Answer

**step1** Understanding the Problem and Context

The problem asks us to perform the indicated operation, which is the multiplication of three complex numbers: $$(1 – 3i)$$, $$(5 + 5i)$$, and $$(4 – 1i)$$. It is important to note that complex numbers, including the imaginary unit $$i$$ where $$i^2 = -1$$, are concepts typically covered in high school mathematics (Algebra 2 or Pre-Calculus), which is beyond the Common Core standards for grades K-5 specified in the guidelines. However, as a wise mathematician, I will proceed to solve the problem using the appropriate mathematical methods required for complex number operations, such as the distributive property and substitution of $$i^2 = -1$$.

Question1.step2 (First Multiplication: (1 - 3i) and (5 + 5i))

We will begin by multiplying the first two complex numbers: $$(1 - 3i)(5 + 5i)$$.
We apply the distributive property (often referred to as FOIL for binomials):
First terms: $$1 \times 5 = 5$$
Outer terms: $$1 \times 5i = 5i$$
Inner terms: $$-3i \times 5 = -15i$$
Last terms: $$-3i \times 5i = -15i^2$$
Now, we combine these terms:
$$5 + 5i - 15i - 15i^2$$
Combine the imaginary terms:
$$5 - 10i - 15i^2$$
Since we know that $$i^2 = -1$$, we substitute this value into the expression:
$$5 - 10i - 15(-1)$$
$$5 - 10i + 15$$
Finally, combine the real parts:
$$20 - 10i$$
So, the product of the first two complex numbers is $$(1 - 3i)(5 + 5i) = 20 - 10i$$.

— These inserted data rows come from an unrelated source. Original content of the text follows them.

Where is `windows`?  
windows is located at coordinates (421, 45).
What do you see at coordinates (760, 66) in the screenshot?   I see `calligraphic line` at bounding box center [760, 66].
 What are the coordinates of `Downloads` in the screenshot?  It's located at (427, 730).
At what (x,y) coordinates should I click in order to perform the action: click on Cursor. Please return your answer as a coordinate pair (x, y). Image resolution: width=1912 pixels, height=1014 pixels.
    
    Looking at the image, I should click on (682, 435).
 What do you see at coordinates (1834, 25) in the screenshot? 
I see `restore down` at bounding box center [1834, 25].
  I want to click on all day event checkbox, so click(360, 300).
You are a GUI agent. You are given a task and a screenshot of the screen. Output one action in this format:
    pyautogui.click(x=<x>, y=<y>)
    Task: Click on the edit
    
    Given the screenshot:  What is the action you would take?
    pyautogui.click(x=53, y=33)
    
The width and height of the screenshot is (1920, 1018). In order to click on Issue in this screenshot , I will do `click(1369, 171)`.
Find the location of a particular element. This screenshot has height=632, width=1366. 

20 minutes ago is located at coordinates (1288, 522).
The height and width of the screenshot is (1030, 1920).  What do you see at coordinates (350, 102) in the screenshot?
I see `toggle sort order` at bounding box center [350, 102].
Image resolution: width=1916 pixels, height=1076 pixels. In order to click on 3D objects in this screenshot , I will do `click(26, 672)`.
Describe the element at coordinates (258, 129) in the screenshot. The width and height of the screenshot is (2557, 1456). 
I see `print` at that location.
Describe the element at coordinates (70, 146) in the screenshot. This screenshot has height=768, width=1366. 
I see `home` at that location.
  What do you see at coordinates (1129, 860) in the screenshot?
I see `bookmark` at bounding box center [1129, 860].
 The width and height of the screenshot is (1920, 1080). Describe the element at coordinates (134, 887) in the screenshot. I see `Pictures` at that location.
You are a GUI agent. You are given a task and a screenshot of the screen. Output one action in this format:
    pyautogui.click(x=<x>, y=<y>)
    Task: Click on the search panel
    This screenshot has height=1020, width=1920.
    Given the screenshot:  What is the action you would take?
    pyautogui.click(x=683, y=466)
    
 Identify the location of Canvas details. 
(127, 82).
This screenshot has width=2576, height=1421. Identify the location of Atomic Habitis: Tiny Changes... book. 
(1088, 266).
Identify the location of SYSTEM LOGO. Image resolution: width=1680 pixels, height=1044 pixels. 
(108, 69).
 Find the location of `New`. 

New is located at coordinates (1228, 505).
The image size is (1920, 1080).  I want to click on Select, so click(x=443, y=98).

Question1.step3 (Second Multiplication: (20 - 10i) and (4 - 1i))

Next, we will multiply the result from the previous step, $$(20 - 10i)$$, by the third complex number, $$(4 - 1i)$$.
$$(20 - 10i)(4 - 1i)$$
Again, we apply the distributive property (FOIL method):
First terms: $$20 \times 4 = 80$$
Outer terms: $$20 \times (-1i) = -20i$$
Inner terms: $$-10i \times 4 = -40i$$
Last terms: $$-10i \times (-1i) = 10i^2$$
Combine these terms:
$$80 - 20i - 40i + 10i^2$$
Combine the imaginary terms:
$$80 - 60i + 10i^2$$
Substitute $$i^2 = -1$$:
$$80 - 60i + 10(-1)$$
$$80 - 60i - 10$$
Combine the real parts:
$$70 - 60i$$
Therefore, the product of $$(20 - 10i)$$ and $$(4 - 1i)$$ is $$70 - 60i$$.

**step4** Final Result

By performing the indicated operations step-by-step, we find that the product of $$(1 – 3i)(5 + 5i)(4 – 1i)$$ is $$70 - 60i$$.